*** DATA IN THIS EXERCISE Section Begins ***
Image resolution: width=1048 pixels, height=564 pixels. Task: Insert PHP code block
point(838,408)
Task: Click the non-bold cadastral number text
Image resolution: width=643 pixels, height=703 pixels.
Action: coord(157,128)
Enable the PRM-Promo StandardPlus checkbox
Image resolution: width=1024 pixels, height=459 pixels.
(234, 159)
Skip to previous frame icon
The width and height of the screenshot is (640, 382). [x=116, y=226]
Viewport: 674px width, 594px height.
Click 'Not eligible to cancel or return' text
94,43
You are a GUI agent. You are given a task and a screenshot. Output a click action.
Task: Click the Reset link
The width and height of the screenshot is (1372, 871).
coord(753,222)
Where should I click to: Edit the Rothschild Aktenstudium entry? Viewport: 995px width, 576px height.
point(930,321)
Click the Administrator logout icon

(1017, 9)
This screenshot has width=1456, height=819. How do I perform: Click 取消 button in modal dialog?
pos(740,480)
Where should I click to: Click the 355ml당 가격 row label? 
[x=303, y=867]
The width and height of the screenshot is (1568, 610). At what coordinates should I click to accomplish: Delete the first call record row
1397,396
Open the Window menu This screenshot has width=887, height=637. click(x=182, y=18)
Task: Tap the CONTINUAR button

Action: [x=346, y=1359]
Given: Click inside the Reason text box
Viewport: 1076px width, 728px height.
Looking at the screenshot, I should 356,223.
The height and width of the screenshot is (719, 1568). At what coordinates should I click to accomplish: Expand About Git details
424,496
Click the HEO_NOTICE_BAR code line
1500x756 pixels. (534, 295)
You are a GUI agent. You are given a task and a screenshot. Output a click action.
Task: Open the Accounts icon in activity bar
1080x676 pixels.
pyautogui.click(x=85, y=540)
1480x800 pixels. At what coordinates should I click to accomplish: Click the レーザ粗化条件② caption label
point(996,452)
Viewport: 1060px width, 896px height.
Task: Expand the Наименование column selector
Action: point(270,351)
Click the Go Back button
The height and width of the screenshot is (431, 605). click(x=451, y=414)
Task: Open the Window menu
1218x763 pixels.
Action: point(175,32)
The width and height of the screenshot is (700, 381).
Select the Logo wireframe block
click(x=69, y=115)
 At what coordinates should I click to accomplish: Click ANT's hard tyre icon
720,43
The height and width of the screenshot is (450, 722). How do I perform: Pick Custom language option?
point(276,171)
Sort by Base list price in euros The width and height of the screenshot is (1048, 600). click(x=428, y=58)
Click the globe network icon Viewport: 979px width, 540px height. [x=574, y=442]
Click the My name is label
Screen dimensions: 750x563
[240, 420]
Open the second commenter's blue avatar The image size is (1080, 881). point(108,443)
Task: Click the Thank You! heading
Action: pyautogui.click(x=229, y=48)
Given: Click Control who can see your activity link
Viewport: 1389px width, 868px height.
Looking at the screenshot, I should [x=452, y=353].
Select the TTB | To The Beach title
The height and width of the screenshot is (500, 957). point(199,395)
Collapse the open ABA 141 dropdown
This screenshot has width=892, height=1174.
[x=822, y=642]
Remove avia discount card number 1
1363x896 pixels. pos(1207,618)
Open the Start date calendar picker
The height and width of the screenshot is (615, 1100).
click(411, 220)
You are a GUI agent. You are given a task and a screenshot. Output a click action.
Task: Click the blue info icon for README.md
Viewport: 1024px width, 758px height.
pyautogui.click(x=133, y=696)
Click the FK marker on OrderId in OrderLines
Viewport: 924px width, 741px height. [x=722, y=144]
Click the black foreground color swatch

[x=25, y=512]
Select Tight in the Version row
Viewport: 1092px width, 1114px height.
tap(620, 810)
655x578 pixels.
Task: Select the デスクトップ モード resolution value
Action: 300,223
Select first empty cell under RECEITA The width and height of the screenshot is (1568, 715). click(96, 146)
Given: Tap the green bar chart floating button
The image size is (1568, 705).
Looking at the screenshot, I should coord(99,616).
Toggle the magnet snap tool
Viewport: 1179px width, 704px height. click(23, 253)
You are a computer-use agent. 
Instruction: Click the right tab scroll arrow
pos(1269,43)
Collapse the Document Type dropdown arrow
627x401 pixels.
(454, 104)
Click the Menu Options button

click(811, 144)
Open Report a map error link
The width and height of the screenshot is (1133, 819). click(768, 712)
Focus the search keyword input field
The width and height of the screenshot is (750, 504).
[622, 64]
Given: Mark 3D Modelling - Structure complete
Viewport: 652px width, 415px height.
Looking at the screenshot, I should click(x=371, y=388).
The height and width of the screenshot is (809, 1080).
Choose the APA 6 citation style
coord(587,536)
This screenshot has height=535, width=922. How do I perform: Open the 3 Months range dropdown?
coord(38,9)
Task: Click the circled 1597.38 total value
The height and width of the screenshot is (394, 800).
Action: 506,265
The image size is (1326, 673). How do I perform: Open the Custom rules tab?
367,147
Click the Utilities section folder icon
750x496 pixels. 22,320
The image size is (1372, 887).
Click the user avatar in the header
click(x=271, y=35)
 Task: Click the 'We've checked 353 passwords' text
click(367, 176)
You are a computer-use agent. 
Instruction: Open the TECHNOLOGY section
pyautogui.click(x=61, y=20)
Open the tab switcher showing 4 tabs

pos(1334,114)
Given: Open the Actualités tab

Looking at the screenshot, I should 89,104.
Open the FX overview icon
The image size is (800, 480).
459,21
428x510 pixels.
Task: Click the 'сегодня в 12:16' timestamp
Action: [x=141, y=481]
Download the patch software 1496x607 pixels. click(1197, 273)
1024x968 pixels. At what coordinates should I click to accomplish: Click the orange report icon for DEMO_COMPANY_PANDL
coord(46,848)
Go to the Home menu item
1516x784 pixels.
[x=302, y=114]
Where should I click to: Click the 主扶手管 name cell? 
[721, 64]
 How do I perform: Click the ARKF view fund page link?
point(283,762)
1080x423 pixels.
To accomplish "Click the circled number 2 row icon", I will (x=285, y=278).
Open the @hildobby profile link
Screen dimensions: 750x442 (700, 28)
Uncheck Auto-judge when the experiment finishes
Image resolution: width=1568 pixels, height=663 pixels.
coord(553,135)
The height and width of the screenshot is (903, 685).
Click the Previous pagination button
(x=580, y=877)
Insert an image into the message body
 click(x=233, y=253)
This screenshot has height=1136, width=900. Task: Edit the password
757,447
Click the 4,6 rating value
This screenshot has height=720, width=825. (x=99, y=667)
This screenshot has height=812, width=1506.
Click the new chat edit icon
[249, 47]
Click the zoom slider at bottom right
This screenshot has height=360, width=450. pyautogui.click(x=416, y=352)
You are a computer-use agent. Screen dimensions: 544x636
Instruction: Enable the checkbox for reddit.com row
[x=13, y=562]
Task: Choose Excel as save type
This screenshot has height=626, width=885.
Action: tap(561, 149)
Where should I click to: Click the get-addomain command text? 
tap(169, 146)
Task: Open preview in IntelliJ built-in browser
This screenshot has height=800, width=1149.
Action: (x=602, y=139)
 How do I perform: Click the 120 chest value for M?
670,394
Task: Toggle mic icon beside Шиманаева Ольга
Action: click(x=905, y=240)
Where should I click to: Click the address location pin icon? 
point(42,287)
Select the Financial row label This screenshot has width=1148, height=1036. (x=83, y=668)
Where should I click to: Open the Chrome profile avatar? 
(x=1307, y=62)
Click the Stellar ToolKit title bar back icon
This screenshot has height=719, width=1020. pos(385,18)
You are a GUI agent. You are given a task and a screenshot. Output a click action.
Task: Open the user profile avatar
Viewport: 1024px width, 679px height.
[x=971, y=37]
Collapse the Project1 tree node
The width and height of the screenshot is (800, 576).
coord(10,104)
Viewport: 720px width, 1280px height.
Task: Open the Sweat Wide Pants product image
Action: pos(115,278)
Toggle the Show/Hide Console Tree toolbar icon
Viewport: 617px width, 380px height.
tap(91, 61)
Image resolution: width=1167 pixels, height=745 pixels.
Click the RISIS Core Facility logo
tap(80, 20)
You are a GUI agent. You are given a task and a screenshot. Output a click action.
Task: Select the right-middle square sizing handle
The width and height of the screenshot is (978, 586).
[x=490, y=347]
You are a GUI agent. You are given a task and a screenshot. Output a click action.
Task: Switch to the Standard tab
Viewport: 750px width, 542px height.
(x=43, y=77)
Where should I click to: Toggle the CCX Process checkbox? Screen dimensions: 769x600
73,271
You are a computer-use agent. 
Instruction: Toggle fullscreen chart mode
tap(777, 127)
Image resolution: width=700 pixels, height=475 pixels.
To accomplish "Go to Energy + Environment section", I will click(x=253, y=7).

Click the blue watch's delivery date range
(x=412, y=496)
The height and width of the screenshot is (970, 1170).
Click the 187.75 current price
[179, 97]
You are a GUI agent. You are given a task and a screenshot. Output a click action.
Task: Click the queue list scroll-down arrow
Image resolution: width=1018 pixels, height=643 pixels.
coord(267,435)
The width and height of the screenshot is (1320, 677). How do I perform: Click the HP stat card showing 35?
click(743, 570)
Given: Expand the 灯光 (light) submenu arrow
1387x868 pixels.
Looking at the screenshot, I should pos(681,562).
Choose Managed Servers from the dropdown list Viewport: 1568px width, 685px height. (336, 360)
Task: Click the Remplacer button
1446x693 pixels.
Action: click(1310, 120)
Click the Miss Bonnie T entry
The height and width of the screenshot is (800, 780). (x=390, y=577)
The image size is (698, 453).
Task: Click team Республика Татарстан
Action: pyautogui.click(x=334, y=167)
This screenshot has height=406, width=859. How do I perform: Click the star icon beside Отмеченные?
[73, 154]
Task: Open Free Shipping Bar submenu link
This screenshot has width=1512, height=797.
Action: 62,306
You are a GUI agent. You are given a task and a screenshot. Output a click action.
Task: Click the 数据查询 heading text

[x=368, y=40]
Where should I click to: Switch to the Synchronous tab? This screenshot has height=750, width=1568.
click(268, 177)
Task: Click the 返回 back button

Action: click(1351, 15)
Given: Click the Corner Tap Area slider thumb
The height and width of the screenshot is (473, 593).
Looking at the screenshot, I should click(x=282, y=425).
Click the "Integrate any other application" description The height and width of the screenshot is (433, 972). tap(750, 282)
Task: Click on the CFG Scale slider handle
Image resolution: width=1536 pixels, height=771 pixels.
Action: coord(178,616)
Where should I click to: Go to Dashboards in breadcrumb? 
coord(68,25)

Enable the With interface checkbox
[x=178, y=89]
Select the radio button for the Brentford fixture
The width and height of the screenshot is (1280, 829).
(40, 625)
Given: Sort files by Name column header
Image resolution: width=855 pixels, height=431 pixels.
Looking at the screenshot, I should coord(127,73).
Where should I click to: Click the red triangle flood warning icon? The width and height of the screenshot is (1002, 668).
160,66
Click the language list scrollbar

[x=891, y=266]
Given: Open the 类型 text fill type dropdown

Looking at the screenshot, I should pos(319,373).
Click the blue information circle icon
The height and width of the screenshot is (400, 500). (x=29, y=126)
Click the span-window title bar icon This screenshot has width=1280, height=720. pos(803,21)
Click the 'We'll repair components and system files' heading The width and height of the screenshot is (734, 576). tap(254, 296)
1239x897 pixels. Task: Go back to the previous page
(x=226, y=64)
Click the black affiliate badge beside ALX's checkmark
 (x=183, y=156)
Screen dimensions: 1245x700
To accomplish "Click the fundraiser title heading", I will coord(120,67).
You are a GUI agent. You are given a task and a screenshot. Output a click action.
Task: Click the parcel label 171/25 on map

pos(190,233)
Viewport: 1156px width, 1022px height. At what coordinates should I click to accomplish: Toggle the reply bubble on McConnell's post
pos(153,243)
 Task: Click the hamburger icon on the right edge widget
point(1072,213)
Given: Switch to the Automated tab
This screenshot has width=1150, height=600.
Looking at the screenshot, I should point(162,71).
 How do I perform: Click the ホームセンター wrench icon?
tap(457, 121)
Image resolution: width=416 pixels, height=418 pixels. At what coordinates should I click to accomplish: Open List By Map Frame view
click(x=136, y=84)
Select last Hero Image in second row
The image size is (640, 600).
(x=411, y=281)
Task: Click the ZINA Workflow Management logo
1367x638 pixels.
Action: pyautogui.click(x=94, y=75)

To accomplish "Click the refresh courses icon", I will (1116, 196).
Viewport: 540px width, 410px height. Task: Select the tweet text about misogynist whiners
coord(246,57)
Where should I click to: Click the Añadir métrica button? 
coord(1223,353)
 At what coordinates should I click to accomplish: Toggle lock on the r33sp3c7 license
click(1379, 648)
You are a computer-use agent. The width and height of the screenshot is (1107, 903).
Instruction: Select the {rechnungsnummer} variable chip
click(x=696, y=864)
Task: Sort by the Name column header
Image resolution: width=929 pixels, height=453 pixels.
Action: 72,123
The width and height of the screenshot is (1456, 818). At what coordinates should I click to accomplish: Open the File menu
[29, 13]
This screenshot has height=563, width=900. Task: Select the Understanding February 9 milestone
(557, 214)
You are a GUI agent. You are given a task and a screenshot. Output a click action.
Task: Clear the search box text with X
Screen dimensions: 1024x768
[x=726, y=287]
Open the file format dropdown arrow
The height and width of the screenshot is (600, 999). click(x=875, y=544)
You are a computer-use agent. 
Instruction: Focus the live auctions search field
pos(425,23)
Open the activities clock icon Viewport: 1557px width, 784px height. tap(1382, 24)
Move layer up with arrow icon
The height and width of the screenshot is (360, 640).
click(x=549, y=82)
*** DATA IN THIS EXERCISE Section Ends ***
TASK DETAILS:
In the listing above, find the line containing "The height and width of the screenshot is (360, 640)."; that line and every line after it, through the last, are to be retyped exactly.

OUTPUT FOR THIS TASK:
The height and width of the screenshot is (360, 640).
click(x=549, y=82)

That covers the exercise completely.